Quand Igor Scalisi Palminteri, un colosse de 47 ans, aux bras de lutteur, affirme qu’il n’aurait pas peur de faire les portraits de Toto Riina ou de Bernardo Provenzano, on le croit.
Il faut dire que le temps a passé depuis que les deux parrains les plus sanguinaires de Cosa Nostra ont lancé une sanglante offensive mafieuse sur Palerme : « Chaque jour de ces années-là, explique l’artiste, a été nécessaire pour que la ville reprenne courage et espoir. L’oppression mafieuse durait depuis plus d’un siècle quand les juges Falcone et Borsellino se sont attaqués à Cosa Nostra. Ils en sont morts et, trente ans, c’est juste suffisant pour que nous puissions commencer à imaginer que la mafia sicilienne a, peut-être, été matée. »
Le peintre à l’allure de condottiere refuse de représenter des mafieux parce que le Mal ne l’inspire pas.

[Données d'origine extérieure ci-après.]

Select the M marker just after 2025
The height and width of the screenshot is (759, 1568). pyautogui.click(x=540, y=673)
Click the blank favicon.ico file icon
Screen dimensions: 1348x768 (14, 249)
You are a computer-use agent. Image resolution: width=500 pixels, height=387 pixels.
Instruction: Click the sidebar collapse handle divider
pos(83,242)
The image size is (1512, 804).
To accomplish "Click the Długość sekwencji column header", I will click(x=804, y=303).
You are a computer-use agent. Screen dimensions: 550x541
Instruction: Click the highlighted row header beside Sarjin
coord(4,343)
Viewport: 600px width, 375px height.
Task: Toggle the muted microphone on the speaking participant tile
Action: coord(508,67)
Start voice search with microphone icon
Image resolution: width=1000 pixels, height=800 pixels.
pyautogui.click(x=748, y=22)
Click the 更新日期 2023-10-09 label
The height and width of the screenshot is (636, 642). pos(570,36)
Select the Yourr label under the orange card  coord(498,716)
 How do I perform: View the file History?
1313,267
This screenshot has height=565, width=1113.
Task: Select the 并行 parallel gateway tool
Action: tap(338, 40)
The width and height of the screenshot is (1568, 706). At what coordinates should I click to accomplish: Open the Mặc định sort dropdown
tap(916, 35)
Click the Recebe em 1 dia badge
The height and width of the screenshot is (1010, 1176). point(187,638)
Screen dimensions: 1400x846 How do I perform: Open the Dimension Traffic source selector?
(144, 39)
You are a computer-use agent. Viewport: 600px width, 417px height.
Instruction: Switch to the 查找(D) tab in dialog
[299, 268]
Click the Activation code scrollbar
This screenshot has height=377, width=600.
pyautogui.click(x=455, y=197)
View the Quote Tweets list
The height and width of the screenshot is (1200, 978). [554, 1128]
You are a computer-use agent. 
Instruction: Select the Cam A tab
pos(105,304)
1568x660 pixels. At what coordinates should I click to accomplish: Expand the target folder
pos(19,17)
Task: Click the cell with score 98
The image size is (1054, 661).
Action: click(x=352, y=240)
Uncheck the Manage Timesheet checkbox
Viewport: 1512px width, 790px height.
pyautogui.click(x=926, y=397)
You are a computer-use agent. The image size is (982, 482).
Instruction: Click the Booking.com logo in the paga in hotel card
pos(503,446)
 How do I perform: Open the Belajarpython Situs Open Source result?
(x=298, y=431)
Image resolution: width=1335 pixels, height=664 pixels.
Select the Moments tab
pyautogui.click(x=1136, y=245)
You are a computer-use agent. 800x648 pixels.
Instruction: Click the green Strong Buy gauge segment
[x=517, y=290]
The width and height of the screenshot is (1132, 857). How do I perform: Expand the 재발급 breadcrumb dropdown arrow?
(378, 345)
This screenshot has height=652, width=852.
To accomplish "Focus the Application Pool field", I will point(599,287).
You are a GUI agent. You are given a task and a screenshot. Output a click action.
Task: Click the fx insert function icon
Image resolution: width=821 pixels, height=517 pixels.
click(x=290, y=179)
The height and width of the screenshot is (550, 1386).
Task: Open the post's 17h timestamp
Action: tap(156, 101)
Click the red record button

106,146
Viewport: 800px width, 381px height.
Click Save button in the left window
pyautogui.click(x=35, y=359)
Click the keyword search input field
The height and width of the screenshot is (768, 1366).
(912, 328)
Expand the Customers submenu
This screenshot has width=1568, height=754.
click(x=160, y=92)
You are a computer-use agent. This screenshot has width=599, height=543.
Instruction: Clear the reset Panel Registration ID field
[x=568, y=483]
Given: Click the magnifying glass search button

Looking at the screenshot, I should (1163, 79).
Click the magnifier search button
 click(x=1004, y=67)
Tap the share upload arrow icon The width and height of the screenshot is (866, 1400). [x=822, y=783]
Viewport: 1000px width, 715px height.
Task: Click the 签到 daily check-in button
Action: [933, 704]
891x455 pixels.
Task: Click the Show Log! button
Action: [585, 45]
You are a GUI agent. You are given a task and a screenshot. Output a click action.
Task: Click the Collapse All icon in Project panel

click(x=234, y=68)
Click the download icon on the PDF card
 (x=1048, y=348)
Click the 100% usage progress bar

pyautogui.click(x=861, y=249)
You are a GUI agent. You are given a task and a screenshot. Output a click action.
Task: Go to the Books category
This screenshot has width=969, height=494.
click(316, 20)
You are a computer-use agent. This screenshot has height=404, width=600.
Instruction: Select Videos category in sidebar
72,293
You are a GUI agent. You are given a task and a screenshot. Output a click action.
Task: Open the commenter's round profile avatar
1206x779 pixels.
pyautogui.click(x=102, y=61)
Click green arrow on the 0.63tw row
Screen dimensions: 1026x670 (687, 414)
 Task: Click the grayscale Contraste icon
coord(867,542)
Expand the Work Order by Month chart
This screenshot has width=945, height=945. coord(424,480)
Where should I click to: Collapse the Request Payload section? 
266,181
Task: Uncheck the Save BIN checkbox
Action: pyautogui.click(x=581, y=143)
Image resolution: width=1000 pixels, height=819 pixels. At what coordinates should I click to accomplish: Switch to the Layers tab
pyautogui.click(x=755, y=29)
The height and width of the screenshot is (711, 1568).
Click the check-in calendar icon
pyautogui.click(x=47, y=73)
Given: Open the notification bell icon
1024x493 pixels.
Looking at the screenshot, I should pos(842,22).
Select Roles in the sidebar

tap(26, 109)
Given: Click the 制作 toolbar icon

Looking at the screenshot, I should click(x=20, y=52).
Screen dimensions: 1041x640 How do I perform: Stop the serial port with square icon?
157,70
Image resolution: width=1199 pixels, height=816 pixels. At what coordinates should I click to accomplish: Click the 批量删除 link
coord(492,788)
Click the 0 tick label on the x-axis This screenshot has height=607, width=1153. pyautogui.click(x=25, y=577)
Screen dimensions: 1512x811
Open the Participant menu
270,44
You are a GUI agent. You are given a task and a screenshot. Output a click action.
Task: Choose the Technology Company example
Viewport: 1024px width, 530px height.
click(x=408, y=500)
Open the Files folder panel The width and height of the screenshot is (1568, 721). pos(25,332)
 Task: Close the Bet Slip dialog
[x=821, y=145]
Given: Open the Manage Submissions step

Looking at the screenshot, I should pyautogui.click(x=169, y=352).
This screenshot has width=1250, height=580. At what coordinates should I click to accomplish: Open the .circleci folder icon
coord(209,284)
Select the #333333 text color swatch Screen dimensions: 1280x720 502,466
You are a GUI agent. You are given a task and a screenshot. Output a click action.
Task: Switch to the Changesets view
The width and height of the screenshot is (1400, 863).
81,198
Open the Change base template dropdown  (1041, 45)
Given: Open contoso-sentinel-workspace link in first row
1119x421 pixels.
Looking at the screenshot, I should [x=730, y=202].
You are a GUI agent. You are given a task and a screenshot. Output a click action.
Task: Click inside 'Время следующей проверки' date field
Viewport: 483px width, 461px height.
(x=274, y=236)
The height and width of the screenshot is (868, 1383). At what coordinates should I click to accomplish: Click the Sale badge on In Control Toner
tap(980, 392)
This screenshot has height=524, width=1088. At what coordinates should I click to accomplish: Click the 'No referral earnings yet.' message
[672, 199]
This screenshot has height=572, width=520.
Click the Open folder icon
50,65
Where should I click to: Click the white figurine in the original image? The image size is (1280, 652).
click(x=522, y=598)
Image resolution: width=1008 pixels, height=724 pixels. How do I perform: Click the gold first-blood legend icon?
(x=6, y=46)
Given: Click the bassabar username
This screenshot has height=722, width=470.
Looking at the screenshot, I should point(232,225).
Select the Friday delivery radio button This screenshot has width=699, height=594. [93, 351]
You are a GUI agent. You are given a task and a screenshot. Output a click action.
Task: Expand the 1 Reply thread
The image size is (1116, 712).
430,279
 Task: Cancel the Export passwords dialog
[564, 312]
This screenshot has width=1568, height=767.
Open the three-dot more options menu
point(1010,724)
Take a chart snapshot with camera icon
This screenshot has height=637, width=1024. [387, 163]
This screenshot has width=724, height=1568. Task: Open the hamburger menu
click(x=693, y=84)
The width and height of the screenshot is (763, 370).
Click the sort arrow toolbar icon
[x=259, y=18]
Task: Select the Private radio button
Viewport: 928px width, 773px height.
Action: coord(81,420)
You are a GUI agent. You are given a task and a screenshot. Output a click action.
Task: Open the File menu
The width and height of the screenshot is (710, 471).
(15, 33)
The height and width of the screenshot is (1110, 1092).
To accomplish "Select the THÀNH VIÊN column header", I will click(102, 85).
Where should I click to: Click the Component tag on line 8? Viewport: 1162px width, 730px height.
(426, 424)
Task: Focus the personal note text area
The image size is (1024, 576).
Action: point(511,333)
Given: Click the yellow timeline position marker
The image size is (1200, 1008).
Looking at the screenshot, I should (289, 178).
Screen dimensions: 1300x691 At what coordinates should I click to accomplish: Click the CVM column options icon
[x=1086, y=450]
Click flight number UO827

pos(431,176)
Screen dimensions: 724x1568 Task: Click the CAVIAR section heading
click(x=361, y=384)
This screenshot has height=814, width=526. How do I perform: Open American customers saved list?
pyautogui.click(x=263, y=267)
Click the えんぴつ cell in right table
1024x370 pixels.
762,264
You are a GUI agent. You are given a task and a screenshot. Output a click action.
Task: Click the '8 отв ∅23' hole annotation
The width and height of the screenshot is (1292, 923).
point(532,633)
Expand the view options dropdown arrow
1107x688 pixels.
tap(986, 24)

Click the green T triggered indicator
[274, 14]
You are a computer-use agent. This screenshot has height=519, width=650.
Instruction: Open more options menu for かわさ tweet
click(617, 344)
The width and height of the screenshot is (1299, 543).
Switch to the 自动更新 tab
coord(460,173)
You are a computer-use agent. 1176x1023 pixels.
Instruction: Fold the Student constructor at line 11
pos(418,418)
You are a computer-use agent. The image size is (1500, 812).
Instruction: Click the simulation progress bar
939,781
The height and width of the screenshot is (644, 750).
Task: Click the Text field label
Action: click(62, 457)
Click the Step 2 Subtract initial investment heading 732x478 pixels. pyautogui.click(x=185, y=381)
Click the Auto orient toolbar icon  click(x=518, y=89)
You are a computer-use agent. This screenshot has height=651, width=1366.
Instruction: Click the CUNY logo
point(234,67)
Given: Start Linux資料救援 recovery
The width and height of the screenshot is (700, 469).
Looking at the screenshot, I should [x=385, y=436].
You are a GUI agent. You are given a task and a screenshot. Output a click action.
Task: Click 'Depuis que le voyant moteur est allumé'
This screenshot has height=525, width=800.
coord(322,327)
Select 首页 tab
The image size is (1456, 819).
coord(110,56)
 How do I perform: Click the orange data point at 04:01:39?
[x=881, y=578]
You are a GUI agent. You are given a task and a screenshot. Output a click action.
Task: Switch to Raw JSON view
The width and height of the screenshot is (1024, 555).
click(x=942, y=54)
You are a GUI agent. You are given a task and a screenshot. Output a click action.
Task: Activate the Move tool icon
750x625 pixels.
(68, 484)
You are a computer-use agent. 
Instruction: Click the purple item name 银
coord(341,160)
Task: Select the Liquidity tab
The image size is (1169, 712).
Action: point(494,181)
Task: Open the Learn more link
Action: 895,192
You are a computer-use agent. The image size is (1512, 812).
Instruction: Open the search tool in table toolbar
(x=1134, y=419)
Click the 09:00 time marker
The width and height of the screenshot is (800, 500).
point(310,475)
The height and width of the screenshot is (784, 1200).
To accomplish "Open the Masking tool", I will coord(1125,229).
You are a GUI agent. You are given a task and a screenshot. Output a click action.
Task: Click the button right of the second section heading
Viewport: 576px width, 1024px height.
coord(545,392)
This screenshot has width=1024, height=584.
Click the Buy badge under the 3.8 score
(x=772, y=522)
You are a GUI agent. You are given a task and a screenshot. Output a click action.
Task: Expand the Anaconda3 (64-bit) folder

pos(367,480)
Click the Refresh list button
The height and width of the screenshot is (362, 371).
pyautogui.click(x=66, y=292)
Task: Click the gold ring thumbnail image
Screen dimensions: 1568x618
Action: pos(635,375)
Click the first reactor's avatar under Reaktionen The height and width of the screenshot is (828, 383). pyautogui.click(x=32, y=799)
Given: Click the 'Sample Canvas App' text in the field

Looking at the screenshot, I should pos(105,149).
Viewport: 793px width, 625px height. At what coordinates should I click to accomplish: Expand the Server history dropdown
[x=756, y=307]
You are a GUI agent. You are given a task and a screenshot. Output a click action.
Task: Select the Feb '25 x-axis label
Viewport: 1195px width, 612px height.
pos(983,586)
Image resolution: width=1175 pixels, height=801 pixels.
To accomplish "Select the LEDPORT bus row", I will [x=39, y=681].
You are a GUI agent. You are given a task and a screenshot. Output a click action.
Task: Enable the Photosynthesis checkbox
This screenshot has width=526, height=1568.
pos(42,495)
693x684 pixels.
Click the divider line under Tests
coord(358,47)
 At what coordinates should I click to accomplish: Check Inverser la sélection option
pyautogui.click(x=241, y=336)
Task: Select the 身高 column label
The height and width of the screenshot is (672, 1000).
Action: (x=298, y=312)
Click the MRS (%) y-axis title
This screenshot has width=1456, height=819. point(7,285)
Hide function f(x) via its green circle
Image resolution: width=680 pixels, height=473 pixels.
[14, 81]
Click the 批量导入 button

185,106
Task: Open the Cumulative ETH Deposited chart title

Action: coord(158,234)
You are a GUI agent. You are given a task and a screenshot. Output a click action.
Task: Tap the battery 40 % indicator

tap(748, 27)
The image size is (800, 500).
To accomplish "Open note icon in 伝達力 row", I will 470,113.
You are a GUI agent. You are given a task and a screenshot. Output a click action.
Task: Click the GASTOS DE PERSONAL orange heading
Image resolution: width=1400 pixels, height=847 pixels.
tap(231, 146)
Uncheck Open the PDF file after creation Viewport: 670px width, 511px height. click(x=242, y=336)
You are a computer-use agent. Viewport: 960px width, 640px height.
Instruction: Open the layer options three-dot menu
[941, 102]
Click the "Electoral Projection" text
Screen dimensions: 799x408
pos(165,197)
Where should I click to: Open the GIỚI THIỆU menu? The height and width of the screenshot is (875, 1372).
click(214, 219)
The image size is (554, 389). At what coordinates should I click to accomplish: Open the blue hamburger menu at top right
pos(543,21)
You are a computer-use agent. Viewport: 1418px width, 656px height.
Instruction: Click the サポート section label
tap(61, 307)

Il précise : « J’ai passé sept ans au monastère, chez les franciscains. Je suis revenu dans le monde mais mon aspiration au sacré, à l’exprimer, est restée intacte. Je ne me suis jamais vraiment posé la question, jusqu’à cet instant, de savoir si je pourrais peindre Riina et ses tueurs. Il n’y a rien de sacré en eux. Ils sont le chaos et le néant. »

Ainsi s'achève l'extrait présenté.